The Zuckerbucks Bill: Bans on Private Election Funding
An in-depth look at state legislation banning private funding for election offices, defining the laws, and analyzing key legal challenges.
An in-depth look at state legislation banning private funding for election offices, defining the laws, and analyzing key legal challenges.
The legislative effort to ban private funding for election administration arose from the 2020 election cycle, when local election offices received substantial financial assistance from non-profit organizations. This funding, described as “Zuckerbucks” after Facebook co-founder Mark Zuckerberg and his wife Priscilla Chan provided hundreds of millions of dollars to one such group, prompted a backlash. The resulting bills aim to prevent partisan influence and restore public trust by ensuring only public funds are used for election-related expenses. The controversy centers on the principle that election administration should be insulated from private financial interests.
Private election funding refers to grants, money, property, or in-kind services provided to election offices by non-governmental entities. The funds typically originate from philanthropic organizations and non-profits, often supported by large, individual donors. Recipients include state and local election offices, such as county clerks and boards of elections, and the monies are intended to supplement public appropriations.
The grants were used for various purposes, including purchasing voting equipment, personal protective equipment for poll workers, and hiring temporary staff to handle increased mail-in ballot processing. Supporters argued these funds filled a financial gap and allowed officials to safely run elections during the pandemic. Opponents argued that the targeted distribution of funds introduced outside influence into a purely governmental function.
The laws enacted across the country create specific prohibitions on accepting non-public money. The primary mechanism is an outright ban on election officials or agencies soliciting, accepting, or using any donation from an individual or non-governmental entity for election purposes. These prohibitions are broadly defined to include money, grants, property, and personal services, effectively banning in-kind contributions as well as direct monetary assistance.
Many laws stipulate that the entire cost of conducting an election must be covered exclusively by public funds appropriated by local, state, or federal governments. Some statutes, such as those in Florida, specifically prohibit the use of private funds for voter education, voter outreach, or any litigation costs related to administration. While most laws impose a near-total ban, some allow for exceptions, such as the donation of space for a polling location or the provision of food and beverages for election workers. Consequences for officials who violate these bans vary, ranging from a first-degree misdemeanor to a felony charge in some states.
Since the 2020 election, over half of the states have enacted laws that prohibit or significantly restrict the use of private funds in election administration. These legislative actions have been swift, with many states passing bills in 2021 and 2022. The nature of the restrictions differs, ranging from statutory prohibitions passed by the legislature to constitutional amendments approved by voters.
States such as Georgia, Florida, and Kansas implemented comprehensive statutory bans prohibiting officials from accepting private donations for election-related expenses. Other states, like Wisconsin and Louisiana, adopted constitutional amendments that permanently bar the use of private money for election administration, making repeal more difficult. While most laws impose a total ban, a few states, such as Kentucky, created regulations that allow state officials to make limited exceptions for certain outside funding types.

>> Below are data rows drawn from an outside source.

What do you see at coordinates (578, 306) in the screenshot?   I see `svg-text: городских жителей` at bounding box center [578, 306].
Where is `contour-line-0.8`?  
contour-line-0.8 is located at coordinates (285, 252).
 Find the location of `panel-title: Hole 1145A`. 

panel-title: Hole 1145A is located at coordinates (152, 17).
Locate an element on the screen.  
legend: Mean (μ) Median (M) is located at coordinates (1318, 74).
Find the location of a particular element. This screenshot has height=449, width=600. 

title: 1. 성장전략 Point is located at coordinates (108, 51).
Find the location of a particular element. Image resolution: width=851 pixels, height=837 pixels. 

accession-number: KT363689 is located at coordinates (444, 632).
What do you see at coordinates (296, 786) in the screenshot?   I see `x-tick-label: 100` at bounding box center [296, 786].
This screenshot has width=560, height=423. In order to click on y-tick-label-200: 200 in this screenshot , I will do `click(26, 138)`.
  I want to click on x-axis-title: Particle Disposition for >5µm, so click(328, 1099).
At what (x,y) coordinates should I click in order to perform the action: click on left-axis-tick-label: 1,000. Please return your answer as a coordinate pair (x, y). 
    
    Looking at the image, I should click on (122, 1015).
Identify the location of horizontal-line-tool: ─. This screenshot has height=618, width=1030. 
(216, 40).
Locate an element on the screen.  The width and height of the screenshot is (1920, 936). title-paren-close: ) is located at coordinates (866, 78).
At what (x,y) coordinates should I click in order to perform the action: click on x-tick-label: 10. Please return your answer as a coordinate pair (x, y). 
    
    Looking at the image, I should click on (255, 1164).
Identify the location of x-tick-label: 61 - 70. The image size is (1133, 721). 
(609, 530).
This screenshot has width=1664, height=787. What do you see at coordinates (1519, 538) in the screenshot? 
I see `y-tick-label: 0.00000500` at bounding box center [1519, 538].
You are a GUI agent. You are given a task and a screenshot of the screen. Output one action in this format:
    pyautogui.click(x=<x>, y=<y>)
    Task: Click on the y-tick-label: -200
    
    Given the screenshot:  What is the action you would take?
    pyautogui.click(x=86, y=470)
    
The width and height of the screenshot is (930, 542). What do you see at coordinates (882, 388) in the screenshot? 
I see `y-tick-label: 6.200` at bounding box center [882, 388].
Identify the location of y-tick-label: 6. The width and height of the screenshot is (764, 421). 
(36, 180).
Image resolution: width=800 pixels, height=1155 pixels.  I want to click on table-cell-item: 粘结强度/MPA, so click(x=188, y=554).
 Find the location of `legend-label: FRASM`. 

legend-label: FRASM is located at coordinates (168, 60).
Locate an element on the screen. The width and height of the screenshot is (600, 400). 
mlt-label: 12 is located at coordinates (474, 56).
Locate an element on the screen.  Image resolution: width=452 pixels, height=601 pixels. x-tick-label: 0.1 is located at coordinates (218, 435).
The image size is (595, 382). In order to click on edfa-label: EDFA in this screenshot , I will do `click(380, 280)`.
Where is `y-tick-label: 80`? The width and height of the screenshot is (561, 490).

The legal landscape surrounding these bans is characterized by a high degree of state sovereignty over election procedures. Challenges face difficulty because states possess the constitutional authority to determine how their election systems are funded. Opponents argue that these restrictions create an unconstitutional unfunded mandate for local jurisdictions, forcing them to run elections without the necessary resources.
The main legal theory advanced by critics is that the laws interfere with the ability of election officials to fulfill their duties, particularly in chronically underfunded offices. They contend that the bans will inevitably lead to decreased resources for voter access initiatives and equipment upgrades, which could result in longer lines or administrative deficiencies. However, the legal system generally recognizes the state’s power to limit the acceptance of non-public money to preserve election administration neutrality. Legal experts anticipate that the specifics of new laws may require court clarification to determine the precise scope of the restriction.